Public Utilities Commissioner (South Dakota)
- In office 1979–1997

Personal details
- Born: April 5, 1934 Lakefield, Minnesota, U.S.
- Died: March 18, 2024 (aged 89) Lincoln, Nebraska, U.S.
- Party: Republican Democrat
- Alma mater: South Dakota State University

= Kenneth D. Stofferahn =

American politician (1934–2024)

Kenneth D. Stofferahn (April 5, 1934 – March 18, 2024) was an American politician. He served in the South Dakota House of Representatives as a Republican and on the South Dakota Public Utilities Commission as a Democrat.

== Life and career ==
Stofferahn was born in Lakefield, Minnesota. He farmed for many years near Humboldt, South Dakota, earned a Bachelor's degree from South Dakota State University in 1957, worked for the National Farmers Organization in the 1960's, and was active in South Dakota politics from 1972-1997.
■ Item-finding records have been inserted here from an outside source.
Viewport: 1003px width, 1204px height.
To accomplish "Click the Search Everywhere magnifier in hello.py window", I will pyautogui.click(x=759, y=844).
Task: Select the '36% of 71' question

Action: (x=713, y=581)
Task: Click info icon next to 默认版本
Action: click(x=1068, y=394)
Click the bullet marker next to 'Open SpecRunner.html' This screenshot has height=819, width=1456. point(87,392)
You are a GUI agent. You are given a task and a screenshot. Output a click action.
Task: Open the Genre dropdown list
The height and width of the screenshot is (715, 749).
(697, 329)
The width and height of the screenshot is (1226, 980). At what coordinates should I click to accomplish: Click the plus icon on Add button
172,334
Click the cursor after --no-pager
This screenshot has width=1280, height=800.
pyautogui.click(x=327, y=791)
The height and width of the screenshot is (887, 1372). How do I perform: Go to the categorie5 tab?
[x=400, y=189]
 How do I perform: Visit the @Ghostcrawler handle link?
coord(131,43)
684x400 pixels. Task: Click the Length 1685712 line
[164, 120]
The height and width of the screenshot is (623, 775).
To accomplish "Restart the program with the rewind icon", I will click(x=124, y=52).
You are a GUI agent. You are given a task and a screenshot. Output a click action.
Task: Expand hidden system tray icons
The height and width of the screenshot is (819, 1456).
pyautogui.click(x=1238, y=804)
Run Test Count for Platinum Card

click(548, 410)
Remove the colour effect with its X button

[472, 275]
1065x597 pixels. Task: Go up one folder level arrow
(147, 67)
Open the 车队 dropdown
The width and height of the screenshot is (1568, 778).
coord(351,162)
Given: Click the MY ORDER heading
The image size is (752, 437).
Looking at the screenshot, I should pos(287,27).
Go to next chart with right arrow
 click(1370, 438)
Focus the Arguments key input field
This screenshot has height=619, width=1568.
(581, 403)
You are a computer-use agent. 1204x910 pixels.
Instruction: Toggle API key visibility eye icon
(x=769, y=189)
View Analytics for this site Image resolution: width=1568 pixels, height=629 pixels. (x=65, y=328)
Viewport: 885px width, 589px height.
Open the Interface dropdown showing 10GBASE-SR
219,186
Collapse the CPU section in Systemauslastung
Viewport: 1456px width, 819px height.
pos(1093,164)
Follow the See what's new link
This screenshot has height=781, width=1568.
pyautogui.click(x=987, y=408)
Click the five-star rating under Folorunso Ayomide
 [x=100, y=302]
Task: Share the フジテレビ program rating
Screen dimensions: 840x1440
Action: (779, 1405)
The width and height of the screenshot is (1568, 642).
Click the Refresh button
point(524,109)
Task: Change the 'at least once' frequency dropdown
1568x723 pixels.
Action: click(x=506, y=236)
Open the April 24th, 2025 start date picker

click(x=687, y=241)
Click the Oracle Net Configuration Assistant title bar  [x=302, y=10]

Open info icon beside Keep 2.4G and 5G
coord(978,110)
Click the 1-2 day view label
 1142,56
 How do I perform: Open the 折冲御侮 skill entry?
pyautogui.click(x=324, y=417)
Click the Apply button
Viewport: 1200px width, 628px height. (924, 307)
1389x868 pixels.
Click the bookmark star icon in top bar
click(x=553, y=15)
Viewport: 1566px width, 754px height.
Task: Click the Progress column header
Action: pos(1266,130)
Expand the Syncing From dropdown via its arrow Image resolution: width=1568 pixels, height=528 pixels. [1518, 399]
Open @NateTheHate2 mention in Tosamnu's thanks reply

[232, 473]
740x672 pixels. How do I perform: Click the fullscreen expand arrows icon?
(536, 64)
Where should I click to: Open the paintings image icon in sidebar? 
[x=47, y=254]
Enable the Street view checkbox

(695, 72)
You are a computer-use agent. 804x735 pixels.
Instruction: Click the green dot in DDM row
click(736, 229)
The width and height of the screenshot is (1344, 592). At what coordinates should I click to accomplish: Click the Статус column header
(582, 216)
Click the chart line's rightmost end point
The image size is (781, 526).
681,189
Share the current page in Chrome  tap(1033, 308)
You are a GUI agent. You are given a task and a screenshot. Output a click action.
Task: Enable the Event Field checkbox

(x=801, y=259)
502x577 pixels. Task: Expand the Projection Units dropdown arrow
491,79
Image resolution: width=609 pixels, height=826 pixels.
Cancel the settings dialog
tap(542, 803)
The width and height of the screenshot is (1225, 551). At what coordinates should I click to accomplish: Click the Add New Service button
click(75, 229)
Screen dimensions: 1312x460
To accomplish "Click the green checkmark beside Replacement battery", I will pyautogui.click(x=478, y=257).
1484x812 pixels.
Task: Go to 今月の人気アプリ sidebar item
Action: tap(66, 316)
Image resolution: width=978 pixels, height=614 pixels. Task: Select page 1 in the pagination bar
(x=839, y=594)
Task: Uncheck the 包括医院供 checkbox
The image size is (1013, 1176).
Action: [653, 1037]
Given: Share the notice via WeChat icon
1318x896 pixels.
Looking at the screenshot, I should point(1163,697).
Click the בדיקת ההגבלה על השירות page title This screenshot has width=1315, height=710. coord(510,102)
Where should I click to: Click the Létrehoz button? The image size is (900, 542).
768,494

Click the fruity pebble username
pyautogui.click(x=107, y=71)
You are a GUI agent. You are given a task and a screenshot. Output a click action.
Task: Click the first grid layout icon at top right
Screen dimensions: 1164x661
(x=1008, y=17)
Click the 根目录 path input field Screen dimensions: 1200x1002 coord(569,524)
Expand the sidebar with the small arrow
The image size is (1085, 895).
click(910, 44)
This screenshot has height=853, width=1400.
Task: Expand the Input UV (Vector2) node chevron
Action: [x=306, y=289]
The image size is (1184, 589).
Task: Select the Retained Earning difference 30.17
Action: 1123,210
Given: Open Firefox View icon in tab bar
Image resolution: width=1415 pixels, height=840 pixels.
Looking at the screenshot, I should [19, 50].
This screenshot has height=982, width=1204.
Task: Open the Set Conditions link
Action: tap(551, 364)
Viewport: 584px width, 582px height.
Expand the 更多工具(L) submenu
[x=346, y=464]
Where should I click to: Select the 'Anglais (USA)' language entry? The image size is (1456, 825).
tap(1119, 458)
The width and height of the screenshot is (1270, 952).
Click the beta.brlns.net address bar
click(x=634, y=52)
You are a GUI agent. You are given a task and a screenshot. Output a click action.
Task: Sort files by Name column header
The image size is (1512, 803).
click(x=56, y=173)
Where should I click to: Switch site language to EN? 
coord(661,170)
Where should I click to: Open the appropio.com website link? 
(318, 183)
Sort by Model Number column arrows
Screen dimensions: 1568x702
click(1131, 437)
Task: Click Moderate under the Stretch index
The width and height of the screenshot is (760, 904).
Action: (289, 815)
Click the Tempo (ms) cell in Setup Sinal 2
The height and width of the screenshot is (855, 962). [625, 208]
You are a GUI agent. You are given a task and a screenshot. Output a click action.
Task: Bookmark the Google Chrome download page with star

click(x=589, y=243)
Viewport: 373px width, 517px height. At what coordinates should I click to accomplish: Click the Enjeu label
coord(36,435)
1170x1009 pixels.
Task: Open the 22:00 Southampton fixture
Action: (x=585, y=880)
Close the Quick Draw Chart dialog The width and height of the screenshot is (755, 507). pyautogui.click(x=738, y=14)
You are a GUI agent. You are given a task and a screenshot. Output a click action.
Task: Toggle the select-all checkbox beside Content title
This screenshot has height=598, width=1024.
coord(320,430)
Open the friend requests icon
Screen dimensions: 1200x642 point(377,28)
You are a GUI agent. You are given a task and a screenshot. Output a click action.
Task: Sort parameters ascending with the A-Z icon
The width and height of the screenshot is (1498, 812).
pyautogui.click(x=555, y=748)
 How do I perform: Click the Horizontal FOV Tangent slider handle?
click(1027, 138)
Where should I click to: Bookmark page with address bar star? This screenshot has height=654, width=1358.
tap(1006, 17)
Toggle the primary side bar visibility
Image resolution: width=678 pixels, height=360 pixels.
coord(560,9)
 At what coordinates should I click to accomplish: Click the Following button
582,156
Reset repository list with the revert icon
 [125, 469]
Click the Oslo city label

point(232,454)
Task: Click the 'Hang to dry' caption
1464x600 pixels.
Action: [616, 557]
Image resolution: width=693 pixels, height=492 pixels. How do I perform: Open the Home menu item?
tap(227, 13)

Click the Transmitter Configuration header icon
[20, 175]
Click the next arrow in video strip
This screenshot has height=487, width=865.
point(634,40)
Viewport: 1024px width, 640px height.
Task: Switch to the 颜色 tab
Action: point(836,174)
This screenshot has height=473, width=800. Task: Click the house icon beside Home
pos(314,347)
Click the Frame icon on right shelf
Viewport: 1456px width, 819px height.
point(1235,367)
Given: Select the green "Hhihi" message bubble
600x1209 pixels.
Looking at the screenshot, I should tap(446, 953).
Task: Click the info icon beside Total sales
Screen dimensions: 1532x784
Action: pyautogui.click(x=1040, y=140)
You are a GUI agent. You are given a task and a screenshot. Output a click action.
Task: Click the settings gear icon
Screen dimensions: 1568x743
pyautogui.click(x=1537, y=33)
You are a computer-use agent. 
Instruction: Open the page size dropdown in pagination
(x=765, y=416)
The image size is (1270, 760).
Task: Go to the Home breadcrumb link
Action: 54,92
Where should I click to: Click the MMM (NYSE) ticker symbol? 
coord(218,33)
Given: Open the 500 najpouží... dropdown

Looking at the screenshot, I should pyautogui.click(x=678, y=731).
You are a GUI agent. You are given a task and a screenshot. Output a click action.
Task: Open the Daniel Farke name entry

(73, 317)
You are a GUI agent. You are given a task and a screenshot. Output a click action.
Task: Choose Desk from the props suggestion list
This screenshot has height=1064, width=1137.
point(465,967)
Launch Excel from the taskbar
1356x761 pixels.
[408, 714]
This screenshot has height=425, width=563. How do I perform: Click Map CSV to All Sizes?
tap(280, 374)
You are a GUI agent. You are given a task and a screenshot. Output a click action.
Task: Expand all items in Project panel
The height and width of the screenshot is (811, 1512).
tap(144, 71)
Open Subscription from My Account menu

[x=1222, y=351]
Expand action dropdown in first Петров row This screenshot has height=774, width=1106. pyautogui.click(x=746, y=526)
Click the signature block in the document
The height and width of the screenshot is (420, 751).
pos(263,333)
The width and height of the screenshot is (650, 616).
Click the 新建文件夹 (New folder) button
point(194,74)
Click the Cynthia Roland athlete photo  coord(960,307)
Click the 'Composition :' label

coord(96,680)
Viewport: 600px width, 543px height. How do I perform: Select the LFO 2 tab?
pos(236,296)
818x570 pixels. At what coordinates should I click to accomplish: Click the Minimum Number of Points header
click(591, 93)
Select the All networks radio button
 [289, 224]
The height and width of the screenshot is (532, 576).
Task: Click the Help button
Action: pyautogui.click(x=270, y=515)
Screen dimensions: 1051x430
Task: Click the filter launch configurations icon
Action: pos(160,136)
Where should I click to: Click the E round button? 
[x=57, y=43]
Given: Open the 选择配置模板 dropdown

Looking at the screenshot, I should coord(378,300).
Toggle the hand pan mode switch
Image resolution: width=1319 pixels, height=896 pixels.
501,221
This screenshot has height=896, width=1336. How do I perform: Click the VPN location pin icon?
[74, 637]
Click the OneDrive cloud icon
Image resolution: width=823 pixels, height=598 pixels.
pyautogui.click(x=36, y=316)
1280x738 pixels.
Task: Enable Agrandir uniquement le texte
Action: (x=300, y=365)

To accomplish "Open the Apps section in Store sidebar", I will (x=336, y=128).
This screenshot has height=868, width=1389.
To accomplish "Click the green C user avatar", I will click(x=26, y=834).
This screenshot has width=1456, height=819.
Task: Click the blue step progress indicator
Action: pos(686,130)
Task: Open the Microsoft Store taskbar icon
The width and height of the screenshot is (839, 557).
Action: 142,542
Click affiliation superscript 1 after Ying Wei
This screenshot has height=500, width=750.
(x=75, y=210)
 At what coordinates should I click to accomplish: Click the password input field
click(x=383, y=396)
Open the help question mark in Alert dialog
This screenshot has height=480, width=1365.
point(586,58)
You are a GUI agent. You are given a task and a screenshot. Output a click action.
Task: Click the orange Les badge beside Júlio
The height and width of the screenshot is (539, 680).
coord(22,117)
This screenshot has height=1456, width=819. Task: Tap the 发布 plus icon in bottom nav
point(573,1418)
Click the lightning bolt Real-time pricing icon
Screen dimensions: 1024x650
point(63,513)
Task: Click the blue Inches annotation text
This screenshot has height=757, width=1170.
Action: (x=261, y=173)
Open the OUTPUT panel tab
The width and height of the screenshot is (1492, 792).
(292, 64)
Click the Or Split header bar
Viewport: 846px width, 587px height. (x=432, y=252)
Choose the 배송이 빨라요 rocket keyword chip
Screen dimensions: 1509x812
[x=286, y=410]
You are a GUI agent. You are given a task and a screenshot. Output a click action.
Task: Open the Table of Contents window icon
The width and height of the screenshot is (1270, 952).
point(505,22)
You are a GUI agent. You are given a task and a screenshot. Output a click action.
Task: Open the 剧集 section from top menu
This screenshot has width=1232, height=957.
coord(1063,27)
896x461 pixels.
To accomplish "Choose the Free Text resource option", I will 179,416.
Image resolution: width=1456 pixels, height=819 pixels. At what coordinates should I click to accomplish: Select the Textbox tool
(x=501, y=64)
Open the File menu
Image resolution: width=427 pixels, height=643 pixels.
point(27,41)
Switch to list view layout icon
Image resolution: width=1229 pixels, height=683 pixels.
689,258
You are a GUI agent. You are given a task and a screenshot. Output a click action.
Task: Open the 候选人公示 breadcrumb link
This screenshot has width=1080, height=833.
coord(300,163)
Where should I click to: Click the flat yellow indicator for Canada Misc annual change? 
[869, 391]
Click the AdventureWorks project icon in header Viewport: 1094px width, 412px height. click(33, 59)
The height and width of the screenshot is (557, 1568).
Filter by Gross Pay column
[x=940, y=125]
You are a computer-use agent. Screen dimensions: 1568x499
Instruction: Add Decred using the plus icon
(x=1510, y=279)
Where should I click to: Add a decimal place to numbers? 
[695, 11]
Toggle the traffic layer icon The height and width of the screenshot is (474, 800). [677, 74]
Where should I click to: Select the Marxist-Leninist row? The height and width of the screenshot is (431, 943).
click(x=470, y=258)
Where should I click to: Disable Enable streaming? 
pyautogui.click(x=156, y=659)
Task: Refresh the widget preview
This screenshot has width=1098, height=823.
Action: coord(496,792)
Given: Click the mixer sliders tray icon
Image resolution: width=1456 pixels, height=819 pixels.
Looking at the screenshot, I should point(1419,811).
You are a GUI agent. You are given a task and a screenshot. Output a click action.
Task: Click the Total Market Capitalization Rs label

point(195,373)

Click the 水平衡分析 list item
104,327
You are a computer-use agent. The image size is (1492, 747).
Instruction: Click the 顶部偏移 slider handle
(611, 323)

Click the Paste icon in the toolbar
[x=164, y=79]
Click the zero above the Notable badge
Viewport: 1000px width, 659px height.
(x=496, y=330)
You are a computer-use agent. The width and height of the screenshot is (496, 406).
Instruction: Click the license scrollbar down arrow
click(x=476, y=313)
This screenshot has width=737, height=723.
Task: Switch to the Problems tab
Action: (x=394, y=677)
Stofferahn ran for the United States Senate in the Republican primary in 1972, coming in fourth in a field of five (17%).

Stofferahn was elected to the South Dakota House of Representatives as a Republican in 1974, representing Minnehaha County from 1975-1976.

Having changed political party affiliation, Stofferahn ran for the United States Senate in the Democratic primary in 1978, coming in second (45%).

Stofferahn was elected to the South Dakota Public Utilities Commission as a Democrat in 1978, earning 55% of the statewide vote.

Stofferahn ran for the United States Congress (South Dakota, 2nd District) as a Democrat in 1980, coming in second (42%).

Stofferahn was re-elected to the South Dakota Public Utilities Commission as a Democrat in 1984, earning 61% of the statewide vote.

Stofferahn ran for Governor of South Dakota in the Democratic primary in 1986, coming in third (19%).

Stofferahn was re-elected to the South Dakota Public Utilities Commission as a Democrat in 1990, earning 52% of the statewide vote.

Stofferahn retired from politics in 1997. He died on March 18, 2024, at his home in Lincoln, Nebraska, at the age of 89.